An Idaho judge ruled this week that the nonprofit behind $200,000-worth of ads backing state Superintendent of Public Instruction Tom Luna’s education reforms must disclose its donors (New York City Mayor Michael Bloomberg among them). The incident may end up hurting Luna’s cause by raising populist ire against deep-pocketed contributors. Regardless, education-reform advocates should embrace greater transparency over edu-advocacy spending given who still spends the most.
American science education has plenty of room for improvement and President Obama deserves credit for putting STEM education on the agenda. Less admirable, as a Washington Post op-ed pointed out this week, is that his solution relies heavily on infusing America’s schools with 100,000 more teachers. Making STEM a priority matters little if that amounts to a continued focus on inputs rather than outputs—or turns out mainly to be an election year sop to a key Democratic constituency.

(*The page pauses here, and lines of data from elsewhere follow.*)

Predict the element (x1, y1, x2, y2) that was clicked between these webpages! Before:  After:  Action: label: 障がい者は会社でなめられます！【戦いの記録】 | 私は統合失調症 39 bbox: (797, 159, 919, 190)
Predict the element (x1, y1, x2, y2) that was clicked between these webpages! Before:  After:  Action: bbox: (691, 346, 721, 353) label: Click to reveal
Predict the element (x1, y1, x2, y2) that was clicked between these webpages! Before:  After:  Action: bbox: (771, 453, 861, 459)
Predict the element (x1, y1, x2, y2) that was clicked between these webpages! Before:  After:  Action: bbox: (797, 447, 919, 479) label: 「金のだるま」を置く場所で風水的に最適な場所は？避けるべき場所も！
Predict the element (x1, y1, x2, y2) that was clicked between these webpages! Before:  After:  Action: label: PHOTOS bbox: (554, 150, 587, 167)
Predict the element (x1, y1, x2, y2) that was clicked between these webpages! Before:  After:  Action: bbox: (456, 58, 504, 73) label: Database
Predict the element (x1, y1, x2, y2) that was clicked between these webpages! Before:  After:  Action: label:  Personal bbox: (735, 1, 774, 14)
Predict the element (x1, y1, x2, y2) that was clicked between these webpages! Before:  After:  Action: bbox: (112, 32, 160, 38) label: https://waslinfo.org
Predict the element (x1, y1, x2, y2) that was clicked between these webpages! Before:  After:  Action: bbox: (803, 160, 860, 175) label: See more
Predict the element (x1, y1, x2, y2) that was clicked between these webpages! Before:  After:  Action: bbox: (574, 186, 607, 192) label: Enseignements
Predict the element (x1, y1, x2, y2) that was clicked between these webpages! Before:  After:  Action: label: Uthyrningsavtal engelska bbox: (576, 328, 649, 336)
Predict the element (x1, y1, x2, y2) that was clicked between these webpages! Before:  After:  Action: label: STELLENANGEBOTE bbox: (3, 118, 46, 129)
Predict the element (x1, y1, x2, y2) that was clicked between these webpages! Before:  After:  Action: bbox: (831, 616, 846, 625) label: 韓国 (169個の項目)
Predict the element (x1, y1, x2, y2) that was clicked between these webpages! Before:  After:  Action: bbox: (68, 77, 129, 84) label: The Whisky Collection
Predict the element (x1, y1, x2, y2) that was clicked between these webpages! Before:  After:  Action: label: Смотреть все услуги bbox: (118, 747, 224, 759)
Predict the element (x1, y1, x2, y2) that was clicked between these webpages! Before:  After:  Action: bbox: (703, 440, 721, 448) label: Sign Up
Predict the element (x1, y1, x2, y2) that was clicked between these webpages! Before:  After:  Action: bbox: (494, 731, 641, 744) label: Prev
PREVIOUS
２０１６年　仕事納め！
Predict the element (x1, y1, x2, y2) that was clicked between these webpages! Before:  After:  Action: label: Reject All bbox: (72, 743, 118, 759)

Kentucky is introducing a promising program to allow districts to operate more like charter schools, with greater independence and fewer regulations. That’s well and good, but there’s a simpler way to boost efficiency and creativity through school autonomy: Join the forty states that allow actual charters.
The principal of a failing Florida charter school irked some lawmakers and fired up school-choice critics this week when she received a $519,000 departure payment. (Never mind that district officials rarely leave their posts as paupers, regardless of performance.) Shame on her and the irresponsible governing board of her lousy school. Charter advocates must be vigilant to condemn such excesses while also stressing that increased regulation is not the solution—rather, it deprives charters of the autonomy that is their greatest strength. Stronger authorizing is the answer.